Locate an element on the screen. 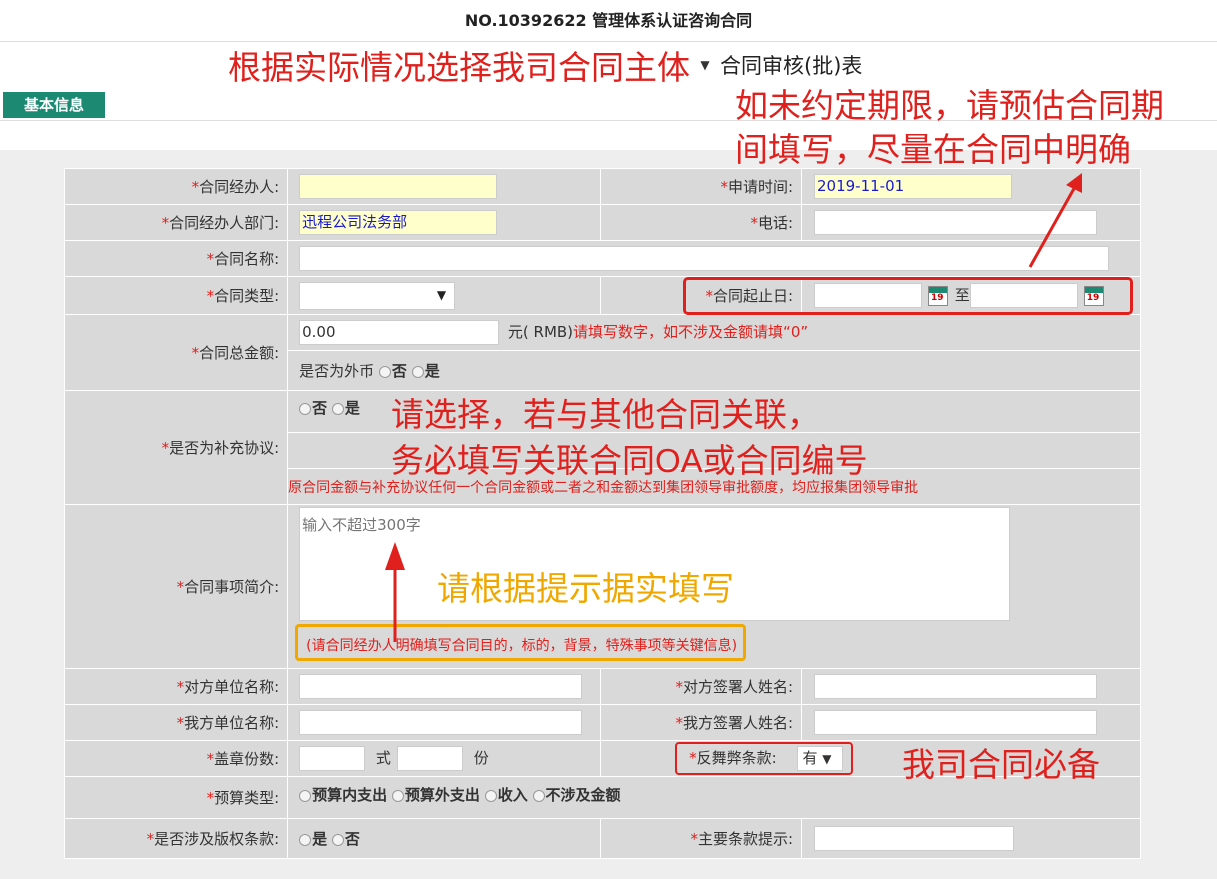 The height and width of the screenshot is (879, 1217). seal-sets-input is located at coordinates (332, 758).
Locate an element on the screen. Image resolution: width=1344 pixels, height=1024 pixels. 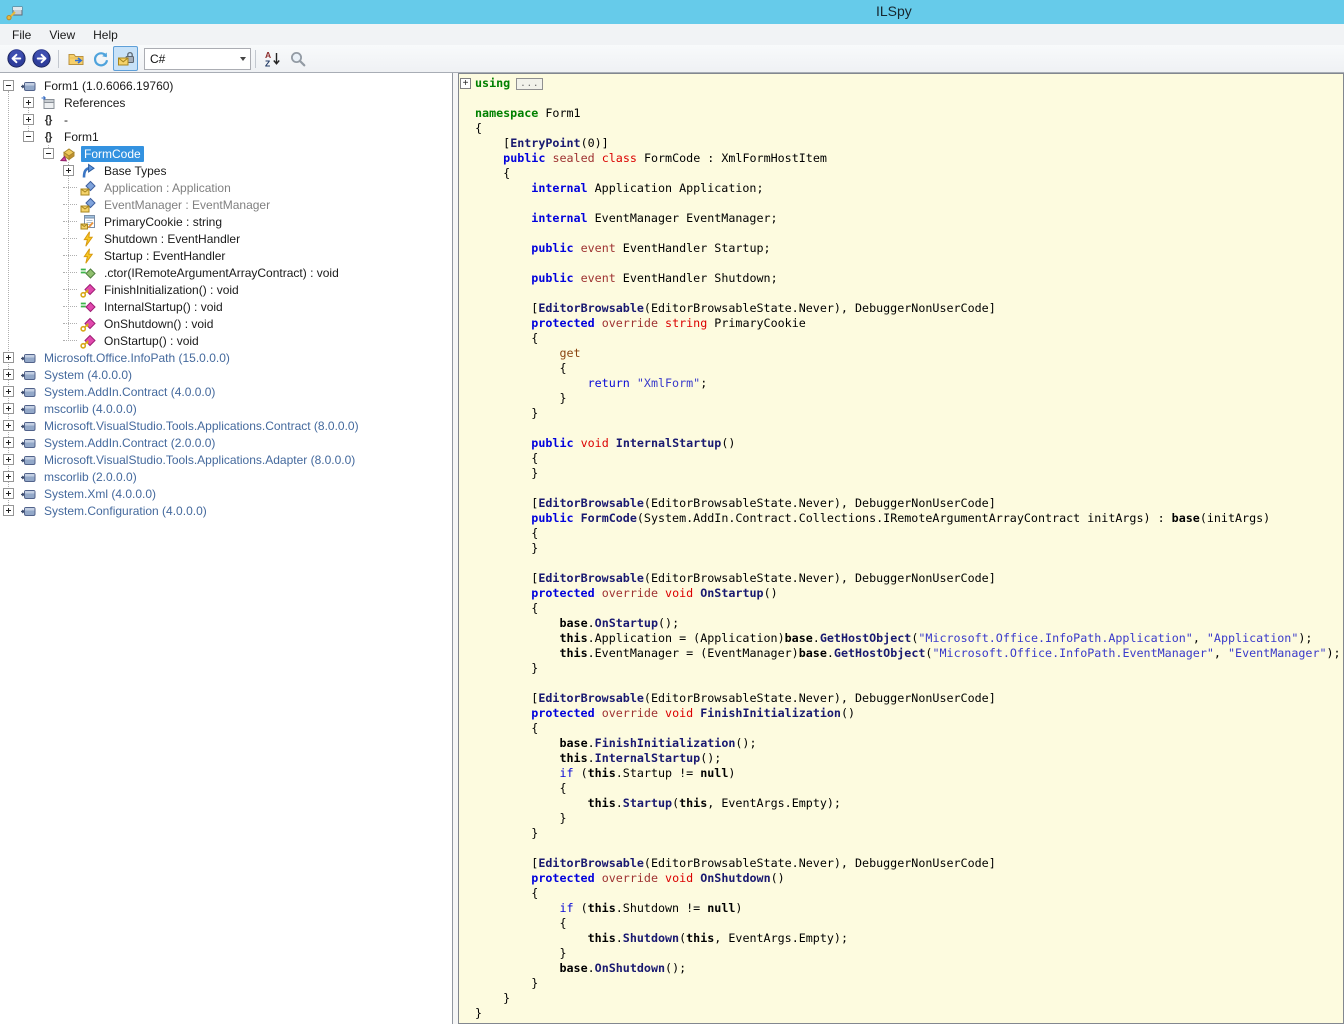
tree-item: Form1 (1.0.6066.19760) is located at coordinates (226, 86).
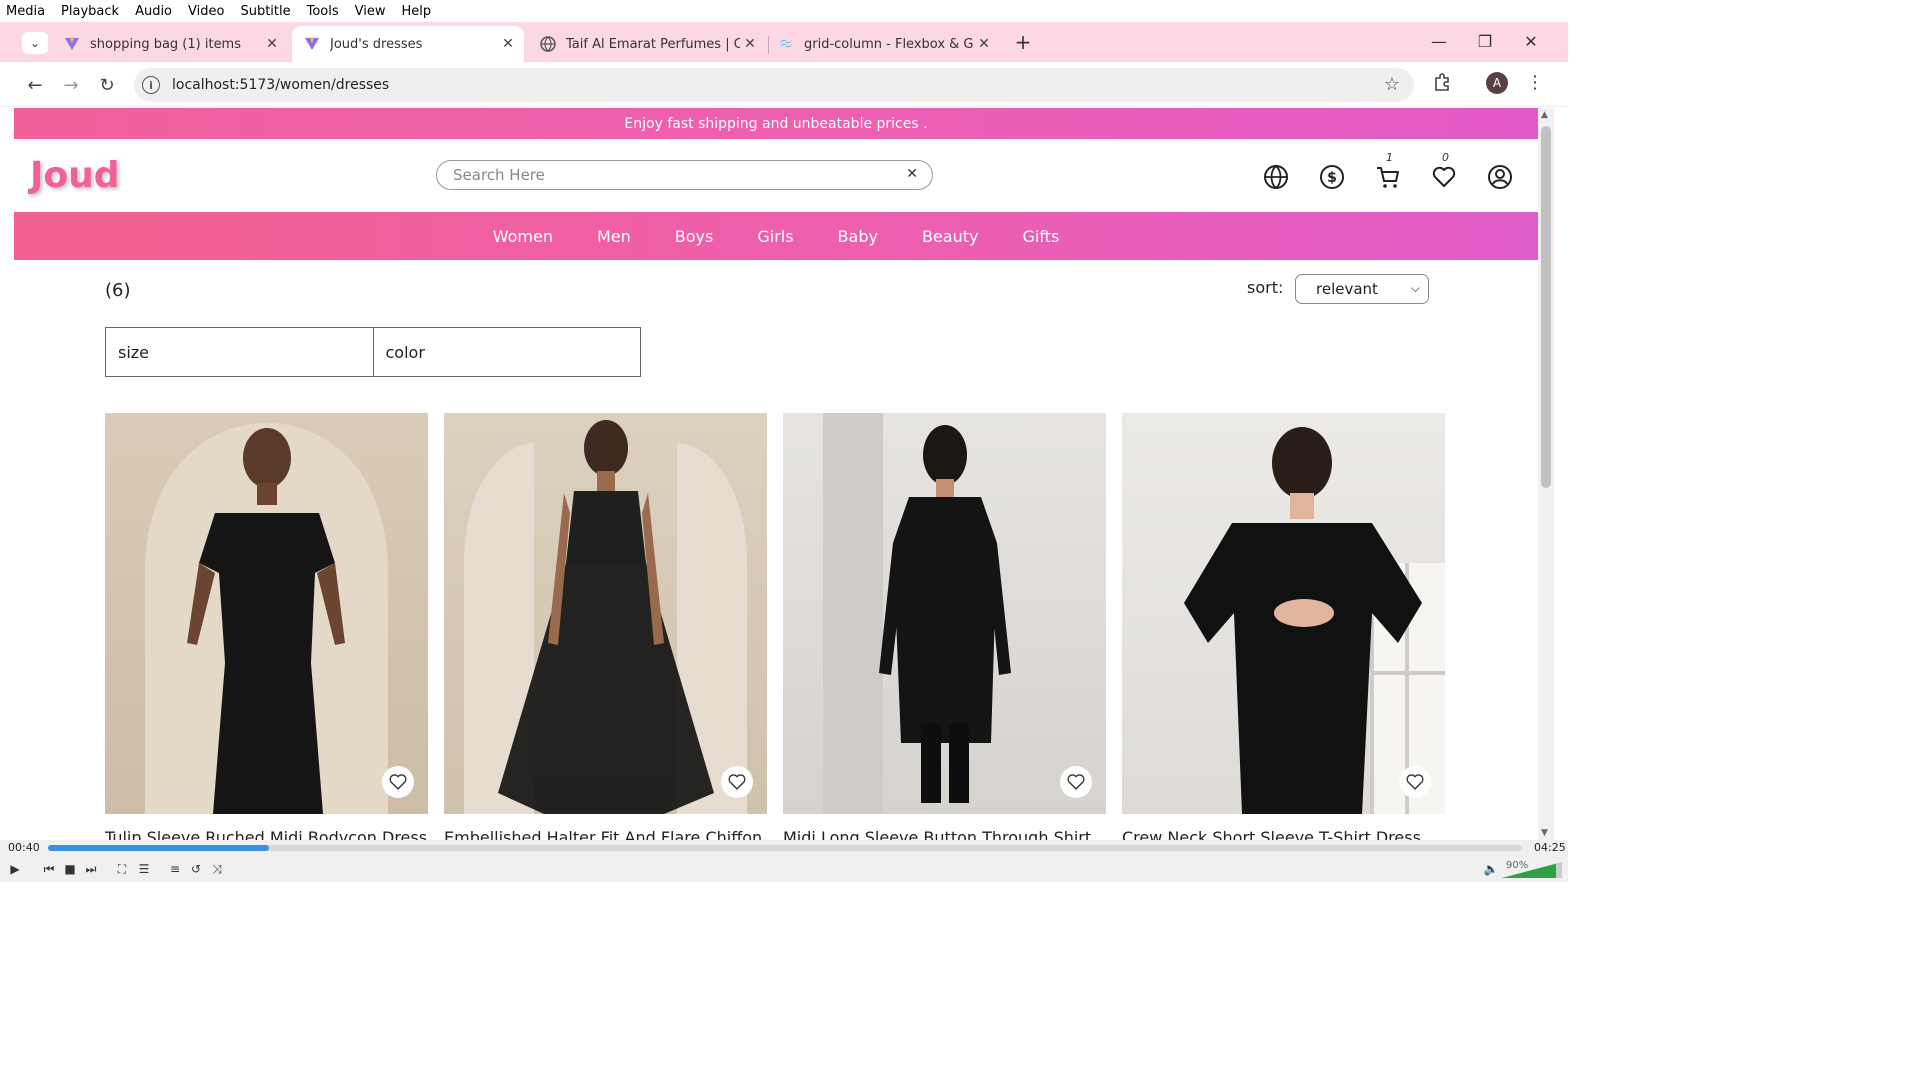 The height and width of the screenshot is (1080, 1920). I want to click on seek-bar, so click(785, 848).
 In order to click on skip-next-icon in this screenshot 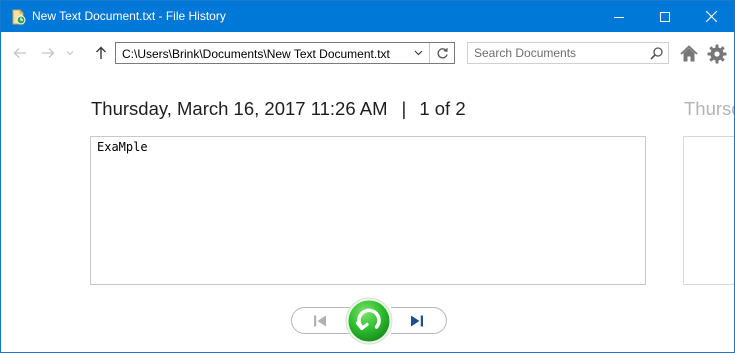, I will do `click(417, 320)`.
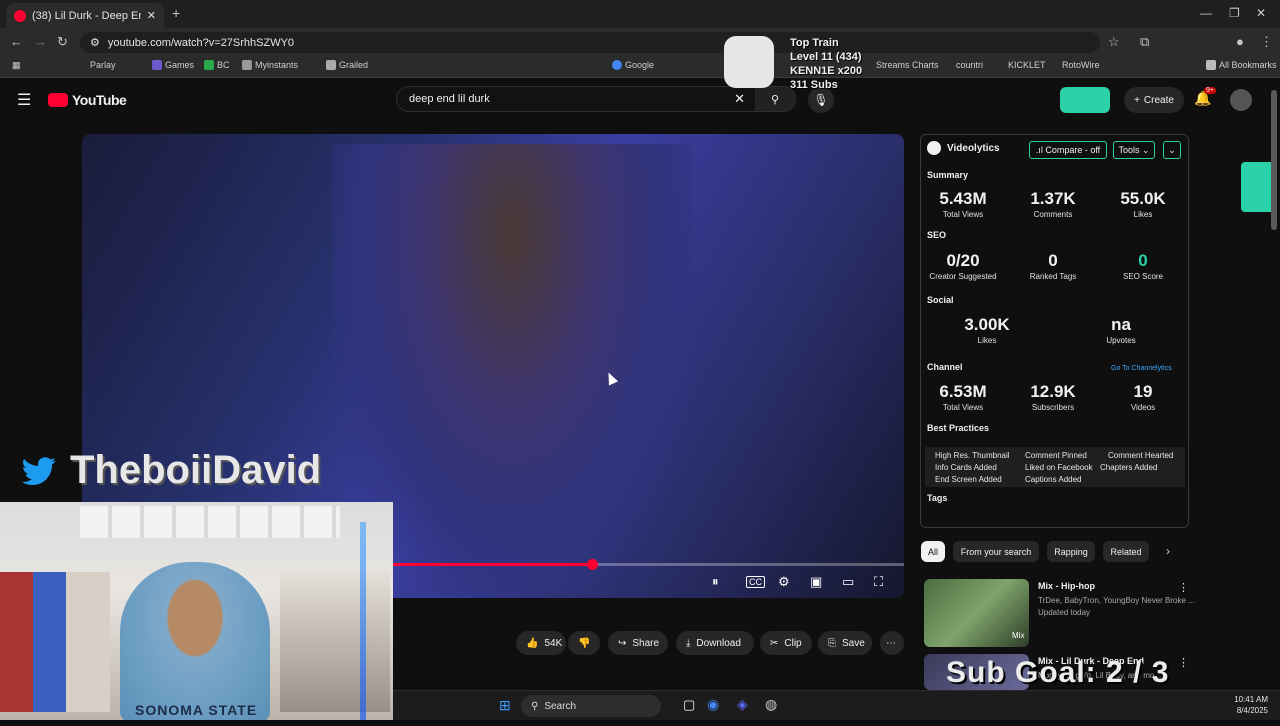 This screenshot has height=726, width=1280. Describe the element at coordinates (62, 42) in the screenshot. I see `reload-icon: ↻` at that location.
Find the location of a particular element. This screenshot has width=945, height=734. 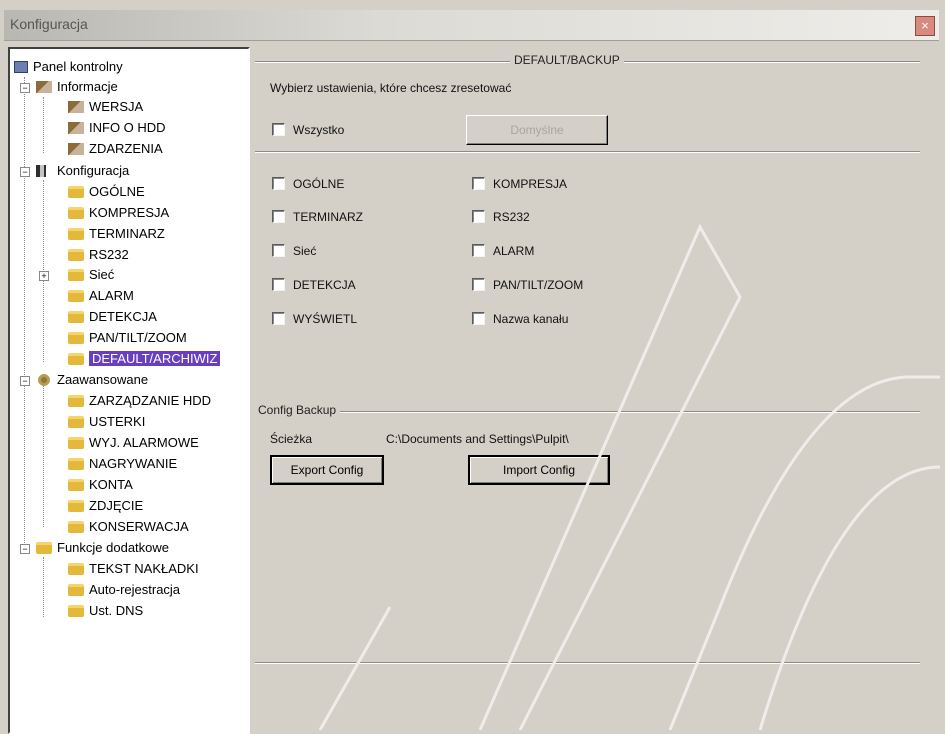

tree-item-auto-rejestracja: Auto-rejestracja is located at coordinates (124, 590).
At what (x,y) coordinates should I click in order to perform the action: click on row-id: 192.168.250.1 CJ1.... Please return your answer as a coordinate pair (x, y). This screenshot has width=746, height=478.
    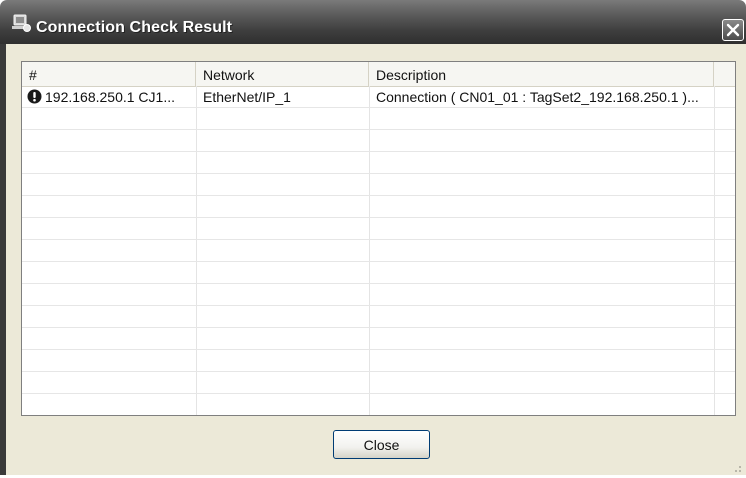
________________
### Activity
Arrange the rows from the line with "Locate an element on the screen. Image" up to and including the line with "The height and width of the screenshot is (1080, 1920)." as a Markdown table with the columns No. and Text, one line per table row and blank lines left out. Leave the pictures out of the answer.

### Exercise response
| No. | Text |
|---|---|
| 1 | Locate an element on the screen. Image resolution: width=1344 pixels, height=1024 pixels.  |
| 2 | tree-item: Form1 (1.0.6066.19760) is located at coordinates (226, 86). |
| 3 |  The height and width of the screenshot is (1080, 1920). I want to click on seek-bar, so click(785, 848). |